Rifiuti dall’Aquila, ora è battaglia Biondi: «Ricatto campanilistico»

Il 31 dicembre scade la convenzione del 2018: il consorzio peligno vuole 10 euro in più a tonnellata Il sindaco minaccia di portare la spazzatura altrove. E si infiamma lo scontro con Sulmona
SULMONA. Una diatriba un po’ politica e un po’ campanilistica, ma soprattutto uno scontro che rischia di pesare sulle tasche dei cittadini. In ballo c’è il rinnovo dell’accordo tra Consorzio intercomunale per la gestione dei servizi ecologici e ambientali spa (Cogesa) e Aquilana società multiservizi spa (Asm): da un lato la società di 25 Comuni della Valle Peligna che gestisce la discarica sulmonese di Noce Mattei, e dall’altro la partecipata aquilana che raccoglie i rifiuti nel capoluogo e li getta, appunto, a Noce Mattei.
la trattativa sul rinnovo
Oggetto dello scontro è il rinnovo dell’accordo che scade il 31 dicembre. In pratica Asm nel 2018 ha concordato con Cogesa 110 euro per ogni tonnellata di spazzatura che finisce in discarica. Il consorzio peligno ne chiede ora 10 in più per i conferimenti del 2021, e vuole trattare per gli anni a venire. Del resto, come tutti, anche il Cogesa del presidente Nicola Guerra deve fare i conti con l’ aumenti dwi costi energetici. Il capoluogo però vuole tirare al massimo fino a 117 euro a tonnellata per tre anni, nonostante Cogesa, tra l’altro, ne vorrebbe 136 dai soci al di sotto del 65% di differenziata (L’Aquila non è socio, ma comunque è al 39%).

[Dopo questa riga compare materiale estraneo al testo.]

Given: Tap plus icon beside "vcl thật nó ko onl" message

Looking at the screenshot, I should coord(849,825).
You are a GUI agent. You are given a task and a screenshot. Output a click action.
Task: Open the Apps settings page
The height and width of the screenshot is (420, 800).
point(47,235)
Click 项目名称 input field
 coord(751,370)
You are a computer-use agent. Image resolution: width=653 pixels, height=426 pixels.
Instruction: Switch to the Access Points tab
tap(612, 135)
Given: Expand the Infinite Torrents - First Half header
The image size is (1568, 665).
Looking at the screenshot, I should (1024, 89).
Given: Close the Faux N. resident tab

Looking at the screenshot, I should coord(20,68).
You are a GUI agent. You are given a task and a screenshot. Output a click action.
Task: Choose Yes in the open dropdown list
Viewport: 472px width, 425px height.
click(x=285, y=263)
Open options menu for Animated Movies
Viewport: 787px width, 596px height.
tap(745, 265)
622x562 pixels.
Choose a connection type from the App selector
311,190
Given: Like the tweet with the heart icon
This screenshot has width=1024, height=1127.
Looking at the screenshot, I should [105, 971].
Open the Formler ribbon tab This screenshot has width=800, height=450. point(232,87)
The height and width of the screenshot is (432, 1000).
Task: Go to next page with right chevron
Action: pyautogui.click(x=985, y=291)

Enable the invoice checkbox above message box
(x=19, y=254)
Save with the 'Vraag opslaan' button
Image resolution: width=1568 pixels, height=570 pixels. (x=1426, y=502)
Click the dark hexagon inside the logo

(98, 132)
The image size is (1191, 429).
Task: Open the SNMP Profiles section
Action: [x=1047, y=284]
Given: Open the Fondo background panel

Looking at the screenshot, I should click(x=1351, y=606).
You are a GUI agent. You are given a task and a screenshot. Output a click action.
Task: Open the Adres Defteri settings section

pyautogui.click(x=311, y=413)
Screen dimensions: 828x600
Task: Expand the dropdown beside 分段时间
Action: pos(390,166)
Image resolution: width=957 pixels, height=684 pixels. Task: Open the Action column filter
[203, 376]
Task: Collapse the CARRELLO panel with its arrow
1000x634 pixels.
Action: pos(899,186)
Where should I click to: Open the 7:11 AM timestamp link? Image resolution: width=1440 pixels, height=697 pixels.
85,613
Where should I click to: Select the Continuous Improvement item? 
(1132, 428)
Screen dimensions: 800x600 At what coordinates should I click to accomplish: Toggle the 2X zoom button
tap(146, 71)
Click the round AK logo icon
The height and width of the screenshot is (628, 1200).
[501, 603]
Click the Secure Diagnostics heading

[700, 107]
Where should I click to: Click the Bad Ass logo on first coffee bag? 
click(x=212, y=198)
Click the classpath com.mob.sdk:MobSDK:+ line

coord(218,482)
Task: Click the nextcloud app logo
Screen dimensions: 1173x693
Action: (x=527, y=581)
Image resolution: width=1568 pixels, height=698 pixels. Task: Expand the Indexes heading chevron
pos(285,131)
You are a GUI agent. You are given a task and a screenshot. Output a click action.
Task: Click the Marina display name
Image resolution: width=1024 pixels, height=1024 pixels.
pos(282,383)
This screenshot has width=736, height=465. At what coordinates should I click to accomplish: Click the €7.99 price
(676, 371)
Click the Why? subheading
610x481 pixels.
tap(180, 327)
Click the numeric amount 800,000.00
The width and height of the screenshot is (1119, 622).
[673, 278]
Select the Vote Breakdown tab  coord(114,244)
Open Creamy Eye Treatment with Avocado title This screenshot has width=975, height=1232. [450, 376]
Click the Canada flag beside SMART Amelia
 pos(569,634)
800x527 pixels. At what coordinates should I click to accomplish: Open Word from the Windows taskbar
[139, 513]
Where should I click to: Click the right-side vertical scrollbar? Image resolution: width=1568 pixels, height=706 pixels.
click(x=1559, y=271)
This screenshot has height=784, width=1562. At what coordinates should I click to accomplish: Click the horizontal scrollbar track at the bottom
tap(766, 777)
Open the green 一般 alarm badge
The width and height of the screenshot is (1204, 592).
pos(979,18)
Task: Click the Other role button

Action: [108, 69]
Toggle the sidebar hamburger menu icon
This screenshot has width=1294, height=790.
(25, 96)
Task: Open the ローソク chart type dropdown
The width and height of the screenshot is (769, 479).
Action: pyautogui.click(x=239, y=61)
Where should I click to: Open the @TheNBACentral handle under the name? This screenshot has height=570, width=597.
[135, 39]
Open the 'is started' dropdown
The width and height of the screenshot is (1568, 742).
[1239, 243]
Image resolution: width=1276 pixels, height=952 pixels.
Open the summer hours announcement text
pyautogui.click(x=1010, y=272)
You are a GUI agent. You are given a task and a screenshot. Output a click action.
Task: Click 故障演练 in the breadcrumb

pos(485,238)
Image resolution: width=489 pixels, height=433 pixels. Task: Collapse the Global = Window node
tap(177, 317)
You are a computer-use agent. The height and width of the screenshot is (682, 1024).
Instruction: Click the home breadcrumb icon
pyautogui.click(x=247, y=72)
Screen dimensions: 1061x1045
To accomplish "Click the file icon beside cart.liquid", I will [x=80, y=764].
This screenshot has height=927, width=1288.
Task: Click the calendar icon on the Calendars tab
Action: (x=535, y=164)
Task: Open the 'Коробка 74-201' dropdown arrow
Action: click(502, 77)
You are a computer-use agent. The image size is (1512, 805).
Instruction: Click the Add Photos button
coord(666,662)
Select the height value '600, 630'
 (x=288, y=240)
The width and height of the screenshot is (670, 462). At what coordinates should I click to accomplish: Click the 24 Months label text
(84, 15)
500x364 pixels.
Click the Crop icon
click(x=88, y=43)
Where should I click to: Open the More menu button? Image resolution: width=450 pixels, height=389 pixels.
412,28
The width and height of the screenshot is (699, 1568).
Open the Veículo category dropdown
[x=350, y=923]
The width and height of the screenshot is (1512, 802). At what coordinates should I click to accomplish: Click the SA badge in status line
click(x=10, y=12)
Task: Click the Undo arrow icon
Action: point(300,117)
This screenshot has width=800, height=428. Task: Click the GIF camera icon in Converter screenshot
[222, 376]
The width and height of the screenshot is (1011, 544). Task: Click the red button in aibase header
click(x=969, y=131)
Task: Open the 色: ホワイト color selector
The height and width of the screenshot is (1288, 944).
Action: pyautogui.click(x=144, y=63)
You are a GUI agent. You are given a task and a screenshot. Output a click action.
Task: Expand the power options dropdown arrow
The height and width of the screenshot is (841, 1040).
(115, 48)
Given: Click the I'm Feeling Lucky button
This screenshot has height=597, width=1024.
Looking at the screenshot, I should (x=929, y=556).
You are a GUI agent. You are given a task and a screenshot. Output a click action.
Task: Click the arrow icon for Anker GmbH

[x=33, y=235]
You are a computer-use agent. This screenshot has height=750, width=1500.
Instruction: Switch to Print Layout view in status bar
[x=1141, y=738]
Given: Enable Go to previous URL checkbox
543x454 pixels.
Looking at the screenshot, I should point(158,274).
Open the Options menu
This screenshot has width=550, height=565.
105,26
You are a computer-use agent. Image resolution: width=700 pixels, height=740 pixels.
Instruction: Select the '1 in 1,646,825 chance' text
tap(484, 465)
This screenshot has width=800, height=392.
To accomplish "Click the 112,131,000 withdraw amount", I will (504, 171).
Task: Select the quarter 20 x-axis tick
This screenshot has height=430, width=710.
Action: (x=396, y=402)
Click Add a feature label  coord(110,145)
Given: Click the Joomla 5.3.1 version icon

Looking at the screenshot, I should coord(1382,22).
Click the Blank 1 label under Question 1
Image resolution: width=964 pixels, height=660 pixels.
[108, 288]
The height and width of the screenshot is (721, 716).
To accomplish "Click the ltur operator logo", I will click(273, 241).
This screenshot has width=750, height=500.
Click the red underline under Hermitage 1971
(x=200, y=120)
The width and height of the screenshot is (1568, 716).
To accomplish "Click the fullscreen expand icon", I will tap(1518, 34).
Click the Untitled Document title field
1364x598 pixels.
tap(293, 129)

L’accordo va trovato a breve, possibilmente entro le prime settimane di gennaio. In caso contrario hanno tutti da rimetterci: il consorzio peligno perderebbe tra i due e i tre milioni di introiti; l’Asm, e quindi L’Aquila, dovrebbe portare l’immondizia altrove, ovviamente con costi maggiori che, indirettamente, in un modo o nell’altro si ripercuoteranno sulla Tari che pagano gli aquilani.
il campanile
Il sindaco del capoluogo Pierluigi Biondi ha lamentato un «clima antiaquilano» che serpeggia tra i Comuni del Cogesa e di amministratori «sobillati» a fini esclusivamente campanilistici. L’aumento chiesto, che farebbe lievitare la spesa dell’Asm di 2-300mila euro all’anno, viene ritenuta eccessiva. In questo contesto Biondi sente di avere il coltello dalla parte del manico: «Il Cogesa senza i soldi dell’Aquila non si regge», ha detto, «L’Aquila e l’Asm non falliscono, quella società probabilmente sì». Un atteggiamento che ha fatto storcere il naso nello stesso capoluogo, a partire dalle prese di posizione dell’opposizione consiliare.
«basta minacce»
Lo scontro si è consumato qualche giorno fa nella riunione del controllo analogo del Cogesa. «È emersa la volontà di tutti i soci e dell’amministratore unico Asm Lanfranco Massimi di trovare un punto comune per il rinnovo», sostiene Il Passo possibile, associazione civica che conta quattro consiglieri in municipio, «la richiesta economica di Cogesa per il 2021, a seguito di maggiori costi, è di 220mila euro in più rispetto all’accordo del 2018». Per Il Passo possibile si è di fronte a «un paradosso: per Biondi non costituirebbe un problema reperire 700-800mila euro in più all’anno per portare altrove i rifiuti, ma sembrerebbe un problema dare 220mila euro in più per il 2021, e per gli anni seguenti, a una società pubblica come Cogesa. Chiediamo al sindaco di non gettare benzina sul fuoco o fare minacce, bensì di far prevalere il senso di responsabilità».
differenziata carente
Che il capoluogo abbia molto da migliorare sulla raccolta differenziata non è una novità. In passato su questo tasto hanno battuto anche i comitati di cittadini della zona di Noce Mattei. E nell’occasione qui torna a insistere il Pd aquilano: «Il sindaco, incapace di garantire un servizio fondamentale, preferisce denunciare un “inspiegabile clima anti-aquilano”. Si tratta davvero di un clima inspiegabile? Trova giusto», chiede il Pd, «che un Comune virtuoso sia costretto a pagare di più dell’Aquila solo perché il sindaco pensa di poter alzare la voce paventando il rischio fallimento per il Cogesa?».